Tools for no-code and natural language processing are becoming increasingly important in software development. Guest author Carsten Riggelsen from AllCloud explains how employees without programming knowledge can use it to advance their company’s digital transformation.
The interaction between man and machine often follows a pattern: At the beginning, new developments are complicated, expensive, and operation is a matter for experts. Innovations then continuously make them more accessible until laypeople can also use the latest technologies. The machine is adapted to the natural ways in which humans interact. We no longer interact with punch cards with a computer but with a mouse, keyboard, pen, touch or voice. New technological approaches such as No-Code and Natural Language Processing (NLP) can revolutionize the business world.
No-Code: Satisfies The Hunger For New Software
Startups developing tools for no-code are springing up like mushrooms and are being generously endowed with venture capital as they help satisfy the ever-growing hunger for software. Because no-code reduces the hurdles to developing new software: Easily understandable user interfaces serve as development environments within which, for example, individual applications can be created from prefabricated modules. Recommender algorithms also provide support with further recommendations, similar to “Apps that use this function also use …”

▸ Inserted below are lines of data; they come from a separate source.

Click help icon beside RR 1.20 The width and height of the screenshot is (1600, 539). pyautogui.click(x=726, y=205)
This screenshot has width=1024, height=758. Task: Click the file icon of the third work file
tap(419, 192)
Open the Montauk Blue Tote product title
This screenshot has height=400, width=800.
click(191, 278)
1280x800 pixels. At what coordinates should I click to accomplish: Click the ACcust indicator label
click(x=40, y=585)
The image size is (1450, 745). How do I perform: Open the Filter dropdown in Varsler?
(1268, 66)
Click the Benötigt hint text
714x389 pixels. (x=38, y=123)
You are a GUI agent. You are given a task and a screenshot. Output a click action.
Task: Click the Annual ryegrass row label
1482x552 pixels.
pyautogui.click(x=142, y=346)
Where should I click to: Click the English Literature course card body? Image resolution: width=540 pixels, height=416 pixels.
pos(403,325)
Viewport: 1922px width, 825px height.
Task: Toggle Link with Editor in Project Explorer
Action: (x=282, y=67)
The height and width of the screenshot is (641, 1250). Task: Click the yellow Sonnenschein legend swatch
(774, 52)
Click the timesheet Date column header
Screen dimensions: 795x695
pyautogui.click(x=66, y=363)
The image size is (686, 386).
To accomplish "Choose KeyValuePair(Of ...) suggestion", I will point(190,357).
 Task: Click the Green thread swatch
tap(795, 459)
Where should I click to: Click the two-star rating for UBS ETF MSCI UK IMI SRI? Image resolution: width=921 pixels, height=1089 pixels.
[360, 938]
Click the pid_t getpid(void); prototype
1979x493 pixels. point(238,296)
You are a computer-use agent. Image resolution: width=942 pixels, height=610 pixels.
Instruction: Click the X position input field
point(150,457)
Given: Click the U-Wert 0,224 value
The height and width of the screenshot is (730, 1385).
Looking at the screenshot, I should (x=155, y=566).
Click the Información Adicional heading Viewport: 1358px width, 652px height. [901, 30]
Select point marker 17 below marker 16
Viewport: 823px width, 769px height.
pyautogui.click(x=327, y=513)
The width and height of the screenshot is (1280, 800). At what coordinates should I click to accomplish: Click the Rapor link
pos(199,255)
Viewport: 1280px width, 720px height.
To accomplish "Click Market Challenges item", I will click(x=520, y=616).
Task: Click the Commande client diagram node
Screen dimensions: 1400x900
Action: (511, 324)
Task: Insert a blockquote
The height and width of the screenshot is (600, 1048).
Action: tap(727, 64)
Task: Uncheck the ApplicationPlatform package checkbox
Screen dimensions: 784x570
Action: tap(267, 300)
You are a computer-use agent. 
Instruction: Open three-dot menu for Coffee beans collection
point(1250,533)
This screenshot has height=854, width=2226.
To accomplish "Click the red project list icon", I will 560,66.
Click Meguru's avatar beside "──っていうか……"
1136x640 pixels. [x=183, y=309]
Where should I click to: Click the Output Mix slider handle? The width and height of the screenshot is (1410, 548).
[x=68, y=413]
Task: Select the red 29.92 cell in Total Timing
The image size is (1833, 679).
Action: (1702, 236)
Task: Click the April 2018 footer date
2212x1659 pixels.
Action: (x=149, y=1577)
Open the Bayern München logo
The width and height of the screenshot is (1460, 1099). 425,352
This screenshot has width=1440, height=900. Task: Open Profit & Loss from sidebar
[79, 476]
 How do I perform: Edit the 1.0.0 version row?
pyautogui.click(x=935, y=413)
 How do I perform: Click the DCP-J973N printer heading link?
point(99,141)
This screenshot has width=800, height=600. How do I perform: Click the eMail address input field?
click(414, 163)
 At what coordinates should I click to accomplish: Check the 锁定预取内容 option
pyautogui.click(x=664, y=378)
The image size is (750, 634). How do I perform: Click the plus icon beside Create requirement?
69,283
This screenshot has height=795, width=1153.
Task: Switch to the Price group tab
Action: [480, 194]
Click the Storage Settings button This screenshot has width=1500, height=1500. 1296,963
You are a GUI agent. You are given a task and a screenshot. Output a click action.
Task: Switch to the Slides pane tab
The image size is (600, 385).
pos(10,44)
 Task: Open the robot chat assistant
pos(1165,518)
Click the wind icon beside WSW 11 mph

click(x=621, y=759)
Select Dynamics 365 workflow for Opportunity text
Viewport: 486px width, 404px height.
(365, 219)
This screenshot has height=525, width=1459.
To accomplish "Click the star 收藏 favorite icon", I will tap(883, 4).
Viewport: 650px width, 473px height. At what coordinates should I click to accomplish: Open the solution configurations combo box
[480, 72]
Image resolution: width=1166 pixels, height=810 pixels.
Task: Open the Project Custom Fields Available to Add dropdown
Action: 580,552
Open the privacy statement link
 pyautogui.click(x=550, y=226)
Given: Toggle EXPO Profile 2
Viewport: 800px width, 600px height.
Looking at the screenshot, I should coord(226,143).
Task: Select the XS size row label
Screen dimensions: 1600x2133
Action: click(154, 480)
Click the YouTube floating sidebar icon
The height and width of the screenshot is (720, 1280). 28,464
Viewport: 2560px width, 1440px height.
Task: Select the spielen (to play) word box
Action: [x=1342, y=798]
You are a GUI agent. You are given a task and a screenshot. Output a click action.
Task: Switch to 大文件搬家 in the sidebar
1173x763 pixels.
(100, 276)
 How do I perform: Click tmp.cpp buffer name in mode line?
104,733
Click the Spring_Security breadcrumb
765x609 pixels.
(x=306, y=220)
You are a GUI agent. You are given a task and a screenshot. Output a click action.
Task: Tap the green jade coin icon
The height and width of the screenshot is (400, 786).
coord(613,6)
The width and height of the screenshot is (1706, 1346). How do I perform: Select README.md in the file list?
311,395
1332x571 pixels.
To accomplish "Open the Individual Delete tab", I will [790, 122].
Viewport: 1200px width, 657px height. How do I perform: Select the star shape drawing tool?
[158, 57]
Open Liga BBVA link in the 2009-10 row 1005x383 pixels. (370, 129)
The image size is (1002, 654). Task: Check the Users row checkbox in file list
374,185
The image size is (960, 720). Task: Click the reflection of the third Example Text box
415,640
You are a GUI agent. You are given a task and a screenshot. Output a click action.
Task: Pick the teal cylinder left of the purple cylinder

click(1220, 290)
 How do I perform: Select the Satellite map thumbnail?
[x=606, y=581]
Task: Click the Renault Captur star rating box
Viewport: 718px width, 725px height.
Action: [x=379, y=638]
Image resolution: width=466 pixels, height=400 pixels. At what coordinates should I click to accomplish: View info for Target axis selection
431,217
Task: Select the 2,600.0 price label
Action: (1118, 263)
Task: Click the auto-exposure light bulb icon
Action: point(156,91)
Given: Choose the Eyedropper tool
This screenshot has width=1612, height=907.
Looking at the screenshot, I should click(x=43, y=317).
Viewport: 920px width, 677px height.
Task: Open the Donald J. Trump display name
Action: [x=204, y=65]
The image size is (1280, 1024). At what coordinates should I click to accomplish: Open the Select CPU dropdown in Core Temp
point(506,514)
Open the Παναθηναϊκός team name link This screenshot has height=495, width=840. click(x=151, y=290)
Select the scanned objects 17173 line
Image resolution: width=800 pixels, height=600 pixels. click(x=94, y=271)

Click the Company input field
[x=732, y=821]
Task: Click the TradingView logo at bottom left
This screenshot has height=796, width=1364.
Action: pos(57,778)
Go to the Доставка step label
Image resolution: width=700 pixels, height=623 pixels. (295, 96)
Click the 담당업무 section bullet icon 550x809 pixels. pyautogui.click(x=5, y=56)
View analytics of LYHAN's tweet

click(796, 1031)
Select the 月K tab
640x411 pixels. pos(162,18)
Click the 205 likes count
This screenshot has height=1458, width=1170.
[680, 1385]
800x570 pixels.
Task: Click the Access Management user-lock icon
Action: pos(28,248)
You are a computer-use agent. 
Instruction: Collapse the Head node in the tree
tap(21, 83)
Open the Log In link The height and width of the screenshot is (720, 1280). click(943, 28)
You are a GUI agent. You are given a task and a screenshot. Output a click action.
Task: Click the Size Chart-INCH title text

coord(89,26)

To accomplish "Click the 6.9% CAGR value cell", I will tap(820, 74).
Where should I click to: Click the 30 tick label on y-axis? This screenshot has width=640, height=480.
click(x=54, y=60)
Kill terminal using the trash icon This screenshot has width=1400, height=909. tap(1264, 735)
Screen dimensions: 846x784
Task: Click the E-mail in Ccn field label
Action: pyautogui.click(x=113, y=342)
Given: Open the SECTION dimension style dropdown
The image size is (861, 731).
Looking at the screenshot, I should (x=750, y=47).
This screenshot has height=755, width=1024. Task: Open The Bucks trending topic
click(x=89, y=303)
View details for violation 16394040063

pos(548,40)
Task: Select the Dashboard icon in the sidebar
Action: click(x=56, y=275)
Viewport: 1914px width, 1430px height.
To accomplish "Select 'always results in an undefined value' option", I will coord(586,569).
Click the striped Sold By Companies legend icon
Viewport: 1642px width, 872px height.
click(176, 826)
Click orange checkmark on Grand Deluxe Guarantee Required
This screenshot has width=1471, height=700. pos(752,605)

In the meantime, robots can even be programmed by using a particular solution that records the movements and actions of a person and uses them to create the code for the robot movement. A robot arm only needs training movements, for example, to solder, punch and screw in the proper order and the right places.
Make Data Queries Using Natural Language Processing
The well-known intelligent assistants have been working on call for a long time. They recognize and interpret simple verbal commands. With the computing power from the cloud, much more complex tasks can now be carried out, such as extracting information from complex amounts of data that would otherwise require queries in code. For example, there is an add-on to business intelligence software that runs in the cloud of a well-known hyper scaler that enables precisely that: users can query data in natural language.
You can’t just do this with ready-made questions and sentences or specific syntax. The add-on can process different speaking habits and industry-specific expressions and contexts because intelligent technologies convert natural language into queries that deliver the results that are searched for. So instead of waiting weeks for business intelligence analyzes, data-driven findings can be called up ad hoc and without prior technical knowledge.
NLP Paves The Way To Data Democratization
No-code and NLP are revolutionizing the way employees are involved in the digital transformation of companies. While no-code lowers the entry barrier for creating software, NLP paves the way to data democratization. This development is progressing rapidly, as the business mentioned earlier intelligence example shows: The interaction in natural language with the robust IT systems of a leading hyper-scale is an absolute game-changer. Because access to valuable information is difficult in the company, competitive disadvantages arise. This is where the Citizen Data Scientist enters the company’s internal stage. Now data analysis is also possible without much-asked and busy experts. In increasingly data-driven business models, this becomes more important with each byte stored.
No-Code And NLP: Smaller Budget And Faster Implementation
No-Code makes the toolbox of the developer access to users. A development team may need months to develop an application. On the other hand, an innovative citizen developer can use no-code tools with a small budget to set up applications that specifically address their daily pain points. Companies can leverage the innovation potential of their employees directly where the applications are used regularly.
But people will also be needed in the future for the most complex tasks. There is still demanding work involved in software and data analysis, as in training an algorithm. No-code and natural language processing relieve developers and data scientists of tedious, more straightforward tasks, and they can focus more on the important work that moves their organization forward.
No-Code And NLP Support Digitization Strategies
The advantages show that it is worthwhile for many companies to introduce No-Code or NLP as part of the digitization strategy. However, the solutions required for no-code or NLP are increasingly relying on cloud computing for hyper scalers. Cloud migration, therefore, lays the foundation for benefiting from these innovations. And then expertise in dealing with the solutions of the hyper scalers is required to operate the current applications and set up new ones. If there are no internal experts available for cloud migration, operation and setting up new apps, companies should look at cloud enablers. In today’s world, it is worthwhile to acquire such skills via outsourcing.